"""

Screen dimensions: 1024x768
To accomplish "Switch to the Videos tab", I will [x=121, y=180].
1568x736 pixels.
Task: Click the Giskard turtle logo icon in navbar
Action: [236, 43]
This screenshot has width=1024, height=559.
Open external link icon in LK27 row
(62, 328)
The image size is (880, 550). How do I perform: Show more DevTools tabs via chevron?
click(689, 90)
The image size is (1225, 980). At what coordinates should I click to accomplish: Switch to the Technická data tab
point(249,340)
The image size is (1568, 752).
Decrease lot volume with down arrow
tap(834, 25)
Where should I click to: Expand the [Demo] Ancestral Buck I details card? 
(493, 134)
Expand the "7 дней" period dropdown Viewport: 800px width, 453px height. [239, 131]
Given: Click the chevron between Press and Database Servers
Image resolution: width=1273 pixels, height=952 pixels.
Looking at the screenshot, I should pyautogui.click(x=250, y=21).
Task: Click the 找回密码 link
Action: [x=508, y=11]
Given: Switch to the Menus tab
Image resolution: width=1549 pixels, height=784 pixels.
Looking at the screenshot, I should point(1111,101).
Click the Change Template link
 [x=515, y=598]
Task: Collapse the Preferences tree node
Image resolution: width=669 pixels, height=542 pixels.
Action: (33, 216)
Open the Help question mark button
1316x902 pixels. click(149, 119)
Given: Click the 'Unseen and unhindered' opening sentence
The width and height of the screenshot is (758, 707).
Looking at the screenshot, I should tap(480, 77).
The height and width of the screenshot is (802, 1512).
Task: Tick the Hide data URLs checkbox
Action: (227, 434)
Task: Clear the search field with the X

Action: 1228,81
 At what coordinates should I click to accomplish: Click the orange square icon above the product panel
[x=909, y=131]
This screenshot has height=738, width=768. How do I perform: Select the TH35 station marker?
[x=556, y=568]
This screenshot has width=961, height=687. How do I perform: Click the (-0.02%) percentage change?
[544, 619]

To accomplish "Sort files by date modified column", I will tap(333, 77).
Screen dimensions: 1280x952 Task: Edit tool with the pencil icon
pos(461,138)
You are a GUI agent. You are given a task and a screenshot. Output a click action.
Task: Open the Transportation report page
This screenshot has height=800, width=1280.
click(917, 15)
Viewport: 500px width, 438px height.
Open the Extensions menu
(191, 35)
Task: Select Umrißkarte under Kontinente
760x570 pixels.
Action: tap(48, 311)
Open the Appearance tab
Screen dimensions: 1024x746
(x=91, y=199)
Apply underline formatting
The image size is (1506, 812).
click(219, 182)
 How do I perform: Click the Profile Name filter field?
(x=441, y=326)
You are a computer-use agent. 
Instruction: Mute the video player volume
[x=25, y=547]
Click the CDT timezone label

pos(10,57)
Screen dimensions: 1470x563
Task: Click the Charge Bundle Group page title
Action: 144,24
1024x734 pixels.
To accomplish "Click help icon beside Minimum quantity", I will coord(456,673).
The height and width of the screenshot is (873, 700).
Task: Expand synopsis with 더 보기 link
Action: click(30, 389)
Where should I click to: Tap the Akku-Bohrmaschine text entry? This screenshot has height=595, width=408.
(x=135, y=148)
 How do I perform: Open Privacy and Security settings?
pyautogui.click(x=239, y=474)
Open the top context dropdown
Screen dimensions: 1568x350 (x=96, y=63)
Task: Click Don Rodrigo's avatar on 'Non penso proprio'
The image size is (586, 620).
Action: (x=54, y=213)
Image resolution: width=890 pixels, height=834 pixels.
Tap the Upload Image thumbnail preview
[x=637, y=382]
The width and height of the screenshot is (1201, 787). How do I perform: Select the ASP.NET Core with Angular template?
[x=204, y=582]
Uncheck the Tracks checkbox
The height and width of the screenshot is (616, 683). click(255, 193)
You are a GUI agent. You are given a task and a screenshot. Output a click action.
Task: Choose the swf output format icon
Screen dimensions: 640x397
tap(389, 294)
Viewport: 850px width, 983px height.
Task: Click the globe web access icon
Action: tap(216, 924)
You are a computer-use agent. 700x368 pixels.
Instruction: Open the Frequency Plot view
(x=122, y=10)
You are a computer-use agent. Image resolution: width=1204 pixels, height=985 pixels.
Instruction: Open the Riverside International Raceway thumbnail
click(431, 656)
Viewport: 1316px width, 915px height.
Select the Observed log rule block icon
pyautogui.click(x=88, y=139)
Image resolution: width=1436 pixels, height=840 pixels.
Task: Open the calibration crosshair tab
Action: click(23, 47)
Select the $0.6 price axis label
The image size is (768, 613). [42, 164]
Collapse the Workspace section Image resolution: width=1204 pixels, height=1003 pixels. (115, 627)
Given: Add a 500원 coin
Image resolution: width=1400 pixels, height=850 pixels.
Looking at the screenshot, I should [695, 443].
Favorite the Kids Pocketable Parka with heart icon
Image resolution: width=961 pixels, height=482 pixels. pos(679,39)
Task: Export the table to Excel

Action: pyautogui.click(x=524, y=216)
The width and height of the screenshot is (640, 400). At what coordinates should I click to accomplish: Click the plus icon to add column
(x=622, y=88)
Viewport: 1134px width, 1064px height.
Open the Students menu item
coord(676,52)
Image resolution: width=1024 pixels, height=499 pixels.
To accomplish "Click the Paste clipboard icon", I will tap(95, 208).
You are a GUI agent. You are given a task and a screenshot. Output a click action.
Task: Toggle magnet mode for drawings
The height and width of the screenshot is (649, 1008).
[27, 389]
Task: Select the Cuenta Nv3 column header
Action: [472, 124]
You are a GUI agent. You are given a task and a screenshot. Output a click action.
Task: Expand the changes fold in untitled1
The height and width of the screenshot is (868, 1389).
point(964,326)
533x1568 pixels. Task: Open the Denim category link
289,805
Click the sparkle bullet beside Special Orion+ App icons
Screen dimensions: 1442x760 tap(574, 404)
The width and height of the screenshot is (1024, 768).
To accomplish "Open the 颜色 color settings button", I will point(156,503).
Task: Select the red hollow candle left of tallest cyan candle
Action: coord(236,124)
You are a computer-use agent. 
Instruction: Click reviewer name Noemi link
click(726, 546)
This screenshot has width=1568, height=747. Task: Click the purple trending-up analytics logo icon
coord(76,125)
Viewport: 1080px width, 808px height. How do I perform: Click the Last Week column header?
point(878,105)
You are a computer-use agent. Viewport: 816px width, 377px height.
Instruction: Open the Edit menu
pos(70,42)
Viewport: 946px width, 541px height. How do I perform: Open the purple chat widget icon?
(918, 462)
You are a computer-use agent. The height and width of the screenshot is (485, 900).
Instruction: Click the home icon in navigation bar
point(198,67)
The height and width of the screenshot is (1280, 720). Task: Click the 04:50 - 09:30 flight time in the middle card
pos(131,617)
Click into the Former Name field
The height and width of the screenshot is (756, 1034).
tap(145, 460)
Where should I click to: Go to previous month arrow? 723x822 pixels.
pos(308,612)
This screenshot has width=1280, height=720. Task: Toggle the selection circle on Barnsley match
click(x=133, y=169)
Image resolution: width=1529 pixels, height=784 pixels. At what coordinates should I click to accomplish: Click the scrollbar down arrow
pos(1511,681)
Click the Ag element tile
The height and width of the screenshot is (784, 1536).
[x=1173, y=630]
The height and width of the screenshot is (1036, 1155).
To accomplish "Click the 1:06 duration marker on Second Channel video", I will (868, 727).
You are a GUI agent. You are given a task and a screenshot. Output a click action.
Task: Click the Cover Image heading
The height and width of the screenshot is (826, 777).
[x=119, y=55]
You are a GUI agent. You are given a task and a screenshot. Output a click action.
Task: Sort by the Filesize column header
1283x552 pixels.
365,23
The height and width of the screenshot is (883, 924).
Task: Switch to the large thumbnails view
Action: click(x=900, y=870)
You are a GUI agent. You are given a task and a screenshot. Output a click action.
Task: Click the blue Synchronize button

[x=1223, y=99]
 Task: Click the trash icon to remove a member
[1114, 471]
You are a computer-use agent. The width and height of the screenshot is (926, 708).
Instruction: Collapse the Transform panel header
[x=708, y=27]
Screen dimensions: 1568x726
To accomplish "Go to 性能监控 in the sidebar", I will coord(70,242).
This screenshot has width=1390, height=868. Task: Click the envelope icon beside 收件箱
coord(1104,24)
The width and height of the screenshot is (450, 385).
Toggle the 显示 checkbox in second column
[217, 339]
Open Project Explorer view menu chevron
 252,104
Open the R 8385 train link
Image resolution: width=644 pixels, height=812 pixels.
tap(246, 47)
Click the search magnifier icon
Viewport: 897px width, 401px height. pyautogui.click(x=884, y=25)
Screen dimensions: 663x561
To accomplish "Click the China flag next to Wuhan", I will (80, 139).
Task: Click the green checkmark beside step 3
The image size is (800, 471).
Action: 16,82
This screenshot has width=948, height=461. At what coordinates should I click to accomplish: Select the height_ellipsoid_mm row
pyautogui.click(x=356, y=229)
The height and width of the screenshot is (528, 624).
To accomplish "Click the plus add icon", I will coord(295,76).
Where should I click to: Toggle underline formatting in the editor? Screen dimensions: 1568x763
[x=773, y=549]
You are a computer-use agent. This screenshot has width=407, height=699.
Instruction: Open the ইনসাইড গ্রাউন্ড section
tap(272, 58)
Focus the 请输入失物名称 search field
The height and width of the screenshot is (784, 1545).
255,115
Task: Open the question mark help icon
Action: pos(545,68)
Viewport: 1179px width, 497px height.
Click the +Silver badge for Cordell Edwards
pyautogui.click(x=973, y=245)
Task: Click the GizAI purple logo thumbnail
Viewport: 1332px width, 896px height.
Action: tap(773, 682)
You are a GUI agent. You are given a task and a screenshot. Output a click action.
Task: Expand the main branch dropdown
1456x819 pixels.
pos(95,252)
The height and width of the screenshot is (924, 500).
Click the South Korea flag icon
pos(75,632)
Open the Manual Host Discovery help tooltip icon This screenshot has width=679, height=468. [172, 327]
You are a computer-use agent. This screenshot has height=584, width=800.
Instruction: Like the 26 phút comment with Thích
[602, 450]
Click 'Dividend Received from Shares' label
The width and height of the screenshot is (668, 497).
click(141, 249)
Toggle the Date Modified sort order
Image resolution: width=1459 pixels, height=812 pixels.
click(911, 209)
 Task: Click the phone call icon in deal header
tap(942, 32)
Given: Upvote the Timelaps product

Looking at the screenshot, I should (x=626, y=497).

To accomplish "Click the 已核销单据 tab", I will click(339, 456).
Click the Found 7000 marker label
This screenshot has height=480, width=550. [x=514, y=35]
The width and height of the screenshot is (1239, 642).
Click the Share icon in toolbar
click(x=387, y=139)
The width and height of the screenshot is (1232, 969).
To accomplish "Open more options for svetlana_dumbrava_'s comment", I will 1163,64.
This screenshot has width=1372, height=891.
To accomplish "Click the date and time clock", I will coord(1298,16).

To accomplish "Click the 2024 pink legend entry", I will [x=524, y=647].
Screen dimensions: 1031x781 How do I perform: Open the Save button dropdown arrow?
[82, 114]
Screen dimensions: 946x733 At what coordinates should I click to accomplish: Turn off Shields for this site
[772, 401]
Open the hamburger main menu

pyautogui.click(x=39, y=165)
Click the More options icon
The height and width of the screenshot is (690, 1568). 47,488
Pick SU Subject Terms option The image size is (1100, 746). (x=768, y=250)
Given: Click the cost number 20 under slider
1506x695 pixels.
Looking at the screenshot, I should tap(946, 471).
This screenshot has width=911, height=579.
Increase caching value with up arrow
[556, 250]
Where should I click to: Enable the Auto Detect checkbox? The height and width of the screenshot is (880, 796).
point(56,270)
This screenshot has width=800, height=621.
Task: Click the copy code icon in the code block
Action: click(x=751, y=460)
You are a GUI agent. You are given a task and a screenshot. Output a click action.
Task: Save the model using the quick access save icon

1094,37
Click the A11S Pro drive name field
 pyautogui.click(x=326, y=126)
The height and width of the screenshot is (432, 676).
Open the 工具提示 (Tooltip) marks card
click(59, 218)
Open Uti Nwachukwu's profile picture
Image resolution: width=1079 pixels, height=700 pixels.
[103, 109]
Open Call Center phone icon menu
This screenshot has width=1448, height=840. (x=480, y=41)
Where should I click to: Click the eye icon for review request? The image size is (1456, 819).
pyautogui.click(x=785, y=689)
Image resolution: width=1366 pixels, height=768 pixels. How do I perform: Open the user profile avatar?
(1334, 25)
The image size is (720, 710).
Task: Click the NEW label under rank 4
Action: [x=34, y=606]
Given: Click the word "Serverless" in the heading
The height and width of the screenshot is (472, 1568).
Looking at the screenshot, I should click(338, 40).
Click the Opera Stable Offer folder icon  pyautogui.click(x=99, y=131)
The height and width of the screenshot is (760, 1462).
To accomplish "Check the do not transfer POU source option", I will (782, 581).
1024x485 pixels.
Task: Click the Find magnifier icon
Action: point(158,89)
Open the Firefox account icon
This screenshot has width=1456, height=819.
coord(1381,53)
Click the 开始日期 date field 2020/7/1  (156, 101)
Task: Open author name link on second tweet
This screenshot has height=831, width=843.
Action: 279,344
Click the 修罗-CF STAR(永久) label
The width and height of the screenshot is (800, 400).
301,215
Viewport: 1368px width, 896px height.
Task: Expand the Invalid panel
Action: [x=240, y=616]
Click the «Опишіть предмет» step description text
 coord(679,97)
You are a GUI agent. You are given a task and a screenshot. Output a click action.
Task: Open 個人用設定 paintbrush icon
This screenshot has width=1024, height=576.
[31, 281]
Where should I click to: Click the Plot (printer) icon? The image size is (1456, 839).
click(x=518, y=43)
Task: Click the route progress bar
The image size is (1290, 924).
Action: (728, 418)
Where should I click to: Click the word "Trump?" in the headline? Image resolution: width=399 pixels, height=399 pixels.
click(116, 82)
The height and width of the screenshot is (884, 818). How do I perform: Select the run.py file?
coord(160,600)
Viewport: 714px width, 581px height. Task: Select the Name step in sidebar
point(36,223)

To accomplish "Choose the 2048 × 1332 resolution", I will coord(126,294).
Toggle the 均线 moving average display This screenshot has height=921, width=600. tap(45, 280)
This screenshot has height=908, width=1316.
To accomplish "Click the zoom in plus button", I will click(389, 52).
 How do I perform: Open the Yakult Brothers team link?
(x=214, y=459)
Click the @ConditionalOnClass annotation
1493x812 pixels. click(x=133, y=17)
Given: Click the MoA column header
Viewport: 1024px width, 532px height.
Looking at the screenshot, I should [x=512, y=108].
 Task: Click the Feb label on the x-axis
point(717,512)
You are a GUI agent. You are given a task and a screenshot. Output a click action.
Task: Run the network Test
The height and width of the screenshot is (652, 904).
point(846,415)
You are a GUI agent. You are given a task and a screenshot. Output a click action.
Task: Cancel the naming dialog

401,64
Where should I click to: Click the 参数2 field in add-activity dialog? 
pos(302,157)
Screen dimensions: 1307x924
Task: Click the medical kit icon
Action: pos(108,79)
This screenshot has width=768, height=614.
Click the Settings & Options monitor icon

"""

Output the rows above verbatim, starting at the line containing "Given: Click the word" and ending at the line containing "Click the Opera".

Written response:
Given: Click the word "Serverless" in the heading
The height and width of the screenshot is (472, 1568).
Looking at the screenshot, I should click(338, 40).
Click the Opera Stable Offer folder icon  pyautogui.click(x=99, y=131)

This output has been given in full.